Solid State Drives SSDs sind nichtflüchtige Speichergeräte, die Daten auf integrierten Halbleiterschaltkreisen speichern, anstatt rotierender Magnetscheiben zu verwenden, was zu einer signifikanten Reduktion der I/O-Latenz führt. Ihre hohe Leistungsfähigkeit beeinflusst die Betriebsfunktionalität von datenintensiven Anwendungen und die Geschwindigkeit von Systemstarts.

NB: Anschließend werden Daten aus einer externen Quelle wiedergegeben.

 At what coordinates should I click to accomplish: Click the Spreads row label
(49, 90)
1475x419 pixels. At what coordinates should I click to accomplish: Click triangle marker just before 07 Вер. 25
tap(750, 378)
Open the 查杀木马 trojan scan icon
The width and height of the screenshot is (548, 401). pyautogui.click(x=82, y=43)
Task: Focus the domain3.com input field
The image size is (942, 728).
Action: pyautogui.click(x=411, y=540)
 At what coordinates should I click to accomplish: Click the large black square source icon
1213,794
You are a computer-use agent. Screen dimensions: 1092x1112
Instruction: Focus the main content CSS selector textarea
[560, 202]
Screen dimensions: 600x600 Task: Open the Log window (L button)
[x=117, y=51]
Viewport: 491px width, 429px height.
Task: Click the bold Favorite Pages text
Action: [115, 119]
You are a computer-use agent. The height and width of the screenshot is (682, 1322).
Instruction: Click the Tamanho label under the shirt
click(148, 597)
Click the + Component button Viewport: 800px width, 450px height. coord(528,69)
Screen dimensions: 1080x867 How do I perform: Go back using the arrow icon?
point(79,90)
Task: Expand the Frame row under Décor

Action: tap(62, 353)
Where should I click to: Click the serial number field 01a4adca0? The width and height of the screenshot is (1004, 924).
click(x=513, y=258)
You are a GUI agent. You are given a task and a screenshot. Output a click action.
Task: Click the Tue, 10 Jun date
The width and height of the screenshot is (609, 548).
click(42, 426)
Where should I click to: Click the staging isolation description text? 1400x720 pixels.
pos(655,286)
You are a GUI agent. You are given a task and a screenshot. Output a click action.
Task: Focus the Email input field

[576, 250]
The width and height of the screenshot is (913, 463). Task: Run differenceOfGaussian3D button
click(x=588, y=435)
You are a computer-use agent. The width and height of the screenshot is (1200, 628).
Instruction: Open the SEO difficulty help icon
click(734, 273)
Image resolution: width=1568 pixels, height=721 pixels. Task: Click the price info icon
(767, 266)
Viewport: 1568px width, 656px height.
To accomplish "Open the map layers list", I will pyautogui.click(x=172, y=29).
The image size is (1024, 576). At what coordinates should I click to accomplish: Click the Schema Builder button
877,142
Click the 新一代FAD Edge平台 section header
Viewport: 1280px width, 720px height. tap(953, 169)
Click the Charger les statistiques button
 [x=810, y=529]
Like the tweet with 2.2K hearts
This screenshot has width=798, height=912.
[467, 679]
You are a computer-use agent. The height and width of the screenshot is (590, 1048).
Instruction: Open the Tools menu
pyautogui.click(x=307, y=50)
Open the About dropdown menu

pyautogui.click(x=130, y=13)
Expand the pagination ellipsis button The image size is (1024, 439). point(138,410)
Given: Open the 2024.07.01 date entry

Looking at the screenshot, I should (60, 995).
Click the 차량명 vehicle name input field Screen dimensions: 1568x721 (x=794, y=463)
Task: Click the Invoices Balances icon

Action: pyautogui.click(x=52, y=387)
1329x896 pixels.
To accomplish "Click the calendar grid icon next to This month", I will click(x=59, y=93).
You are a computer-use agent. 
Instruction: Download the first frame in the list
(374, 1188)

Bezüglich der Sicherheit erfordern SSDs spezifische Ansätze für das sichere Löschen von Daten, da einfaches Löschen die Daten aufgrund von Wear-Leveling-Algorithmen oft nicht vollständig entfernt.
Leistung
Die überlegene Geschwindigkeit bei Lese- und Schreibzugriffen resultiert aus der direkten Anbindung über Protokolle wie NVMe und der Abwesenheit mechanischer Wartezeiten, was die Systemreaktionsfähigkeit steigert.
Persistenz
Die Nichtflüchtigkeit des Speichers gewährleistet die Datenhaltung auch bei Stromausfall, was eine Grundvoraussetzung für die Integrität gespeicherter Konfigurations- und Sicherheitsdaten ist.
Etymologie
Die Bezeichnung leitet sich von „Solid State“ ab, was den elektronischen Aufbau ohne bewegliche Teile kennzeichnet, und „Drives“, den Speichereinheiten.